### Task item
Copy out each line of the entries where the word "email" is present.
=== Entries supplied ===
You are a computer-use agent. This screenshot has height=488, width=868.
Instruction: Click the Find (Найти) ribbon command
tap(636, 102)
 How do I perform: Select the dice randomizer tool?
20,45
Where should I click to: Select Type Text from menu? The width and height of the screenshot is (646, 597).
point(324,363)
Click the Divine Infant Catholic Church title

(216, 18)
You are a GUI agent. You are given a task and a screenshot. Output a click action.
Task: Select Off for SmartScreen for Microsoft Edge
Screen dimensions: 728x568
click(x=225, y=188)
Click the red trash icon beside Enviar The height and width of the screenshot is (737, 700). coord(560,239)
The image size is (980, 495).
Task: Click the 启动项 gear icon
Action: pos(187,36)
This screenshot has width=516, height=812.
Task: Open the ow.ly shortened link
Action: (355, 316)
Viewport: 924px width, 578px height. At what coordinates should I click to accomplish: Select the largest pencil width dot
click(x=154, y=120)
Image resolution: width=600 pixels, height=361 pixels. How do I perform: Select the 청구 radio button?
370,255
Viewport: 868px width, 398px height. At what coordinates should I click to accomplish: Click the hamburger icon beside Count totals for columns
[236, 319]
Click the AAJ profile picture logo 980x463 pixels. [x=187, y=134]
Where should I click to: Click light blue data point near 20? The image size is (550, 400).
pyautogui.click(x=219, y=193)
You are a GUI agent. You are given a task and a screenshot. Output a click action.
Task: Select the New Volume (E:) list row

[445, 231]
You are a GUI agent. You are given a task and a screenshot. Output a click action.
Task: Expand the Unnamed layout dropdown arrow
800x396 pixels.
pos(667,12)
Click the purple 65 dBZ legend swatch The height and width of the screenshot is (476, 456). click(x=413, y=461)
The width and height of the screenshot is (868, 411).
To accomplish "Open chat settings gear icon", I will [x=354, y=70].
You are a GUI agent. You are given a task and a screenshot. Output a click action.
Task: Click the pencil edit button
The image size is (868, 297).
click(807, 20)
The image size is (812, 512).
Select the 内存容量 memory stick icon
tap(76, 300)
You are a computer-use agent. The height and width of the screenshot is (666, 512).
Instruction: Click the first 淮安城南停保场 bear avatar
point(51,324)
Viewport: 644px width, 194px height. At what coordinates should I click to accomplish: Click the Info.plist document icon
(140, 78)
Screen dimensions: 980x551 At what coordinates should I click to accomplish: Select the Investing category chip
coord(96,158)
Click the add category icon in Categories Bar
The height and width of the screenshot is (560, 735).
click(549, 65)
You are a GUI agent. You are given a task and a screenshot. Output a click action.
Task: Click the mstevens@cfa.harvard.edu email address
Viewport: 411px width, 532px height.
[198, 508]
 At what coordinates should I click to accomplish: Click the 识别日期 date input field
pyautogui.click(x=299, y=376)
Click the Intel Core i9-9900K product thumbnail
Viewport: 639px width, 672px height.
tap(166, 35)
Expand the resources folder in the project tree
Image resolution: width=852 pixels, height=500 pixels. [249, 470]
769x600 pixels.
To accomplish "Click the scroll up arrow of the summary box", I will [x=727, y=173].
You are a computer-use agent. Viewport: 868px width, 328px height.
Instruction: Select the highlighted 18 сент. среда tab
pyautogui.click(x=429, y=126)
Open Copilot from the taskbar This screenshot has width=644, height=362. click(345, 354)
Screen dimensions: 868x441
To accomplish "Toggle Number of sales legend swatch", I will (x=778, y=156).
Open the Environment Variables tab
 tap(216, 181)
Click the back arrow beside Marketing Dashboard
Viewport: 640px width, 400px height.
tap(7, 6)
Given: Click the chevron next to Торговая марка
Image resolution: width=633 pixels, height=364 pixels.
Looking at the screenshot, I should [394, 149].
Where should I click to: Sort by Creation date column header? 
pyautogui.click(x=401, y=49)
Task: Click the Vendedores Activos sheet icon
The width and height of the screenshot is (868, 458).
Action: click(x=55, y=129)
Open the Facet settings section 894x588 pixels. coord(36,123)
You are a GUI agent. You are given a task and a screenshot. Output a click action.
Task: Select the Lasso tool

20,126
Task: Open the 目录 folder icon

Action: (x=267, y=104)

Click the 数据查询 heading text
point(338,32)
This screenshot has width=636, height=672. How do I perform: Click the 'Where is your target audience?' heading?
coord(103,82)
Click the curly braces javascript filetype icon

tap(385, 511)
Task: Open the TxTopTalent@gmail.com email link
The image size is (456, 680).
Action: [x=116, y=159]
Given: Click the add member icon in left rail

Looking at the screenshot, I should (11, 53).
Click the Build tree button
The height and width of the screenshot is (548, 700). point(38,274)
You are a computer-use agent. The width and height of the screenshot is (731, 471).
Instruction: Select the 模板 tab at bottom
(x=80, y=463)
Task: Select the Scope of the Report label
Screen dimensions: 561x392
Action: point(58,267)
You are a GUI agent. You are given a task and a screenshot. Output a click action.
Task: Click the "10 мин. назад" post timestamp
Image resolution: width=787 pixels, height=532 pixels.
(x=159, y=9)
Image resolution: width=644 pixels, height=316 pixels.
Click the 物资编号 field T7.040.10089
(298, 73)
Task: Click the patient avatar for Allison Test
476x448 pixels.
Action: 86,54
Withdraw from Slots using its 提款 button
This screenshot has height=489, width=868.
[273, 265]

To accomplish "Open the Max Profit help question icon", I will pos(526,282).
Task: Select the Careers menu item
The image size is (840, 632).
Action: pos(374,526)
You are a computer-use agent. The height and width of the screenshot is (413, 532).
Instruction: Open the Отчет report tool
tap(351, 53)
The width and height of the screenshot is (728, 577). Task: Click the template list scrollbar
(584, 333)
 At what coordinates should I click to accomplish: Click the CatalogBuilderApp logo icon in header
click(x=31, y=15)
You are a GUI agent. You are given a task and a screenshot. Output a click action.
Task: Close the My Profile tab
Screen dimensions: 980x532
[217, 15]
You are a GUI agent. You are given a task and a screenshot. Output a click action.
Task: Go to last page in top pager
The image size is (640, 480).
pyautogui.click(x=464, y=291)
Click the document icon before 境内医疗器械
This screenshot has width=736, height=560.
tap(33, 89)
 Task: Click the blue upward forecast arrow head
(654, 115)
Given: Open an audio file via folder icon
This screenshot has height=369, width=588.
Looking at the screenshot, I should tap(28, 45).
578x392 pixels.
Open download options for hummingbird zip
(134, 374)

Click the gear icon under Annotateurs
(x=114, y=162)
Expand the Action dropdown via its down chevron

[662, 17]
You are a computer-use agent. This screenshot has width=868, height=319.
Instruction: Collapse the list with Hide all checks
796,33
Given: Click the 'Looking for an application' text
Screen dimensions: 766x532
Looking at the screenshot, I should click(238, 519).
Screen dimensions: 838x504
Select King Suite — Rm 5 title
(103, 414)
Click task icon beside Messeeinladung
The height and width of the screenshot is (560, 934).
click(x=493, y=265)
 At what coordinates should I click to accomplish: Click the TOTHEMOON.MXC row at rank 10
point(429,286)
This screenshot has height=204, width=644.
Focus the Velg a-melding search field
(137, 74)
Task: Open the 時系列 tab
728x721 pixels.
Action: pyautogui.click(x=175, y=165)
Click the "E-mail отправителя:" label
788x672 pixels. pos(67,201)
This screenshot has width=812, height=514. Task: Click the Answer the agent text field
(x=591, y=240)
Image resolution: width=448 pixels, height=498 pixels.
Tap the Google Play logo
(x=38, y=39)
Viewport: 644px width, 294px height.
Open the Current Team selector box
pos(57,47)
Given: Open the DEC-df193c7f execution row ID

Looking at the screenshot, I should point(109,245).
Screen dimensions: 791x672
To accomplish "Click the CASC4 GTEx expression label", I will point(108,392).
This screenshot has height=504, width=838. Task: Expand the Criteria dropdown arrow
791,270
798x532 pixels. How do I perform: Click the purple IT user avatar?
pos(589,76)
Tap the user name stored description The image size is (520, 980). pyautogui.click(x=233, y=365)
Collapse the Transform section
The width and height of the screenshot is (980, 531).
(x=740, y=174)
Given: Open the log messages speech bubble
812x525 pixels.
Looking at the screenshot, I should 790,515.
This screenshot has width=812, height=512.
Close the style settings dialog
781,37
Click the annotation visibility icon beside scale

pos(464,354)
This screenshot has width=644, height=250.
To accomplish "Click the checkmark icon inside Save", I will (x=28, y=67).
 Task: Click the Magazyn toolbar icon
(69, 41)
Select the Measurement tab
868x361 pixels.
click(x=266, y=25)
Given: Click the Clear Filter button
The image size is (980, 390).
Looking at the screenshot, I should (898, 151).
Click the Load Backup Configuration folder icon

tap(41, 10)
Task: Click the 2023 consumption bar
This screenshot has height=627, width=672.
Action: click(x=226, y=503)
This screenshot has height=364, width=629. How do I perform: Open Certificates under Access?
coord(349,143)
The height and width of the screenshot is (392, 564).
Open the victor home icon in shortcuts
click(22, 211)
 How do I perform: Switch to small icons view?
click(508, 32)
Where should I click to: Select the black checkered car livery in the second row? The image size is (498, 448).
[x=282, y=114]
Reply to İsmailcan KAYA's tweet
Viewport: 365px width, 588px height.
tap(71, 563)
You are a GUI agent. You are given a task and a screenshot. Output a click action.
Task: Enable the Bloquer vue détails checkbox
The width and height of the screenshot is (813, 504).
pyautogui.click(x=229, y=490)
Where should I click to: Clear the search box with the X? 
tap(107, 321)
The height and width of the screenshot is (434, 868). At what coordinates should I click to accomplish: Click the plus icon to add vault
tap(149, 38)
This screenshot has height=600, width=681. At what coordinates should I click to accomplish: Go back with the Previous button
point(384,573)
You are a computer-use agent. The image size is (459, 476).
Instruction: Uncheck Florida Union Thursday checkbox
===
### Response
Task: Click the mstevens@cfa.harvard.edu email address
Task: Open the TxTopTalent@gmail.com email link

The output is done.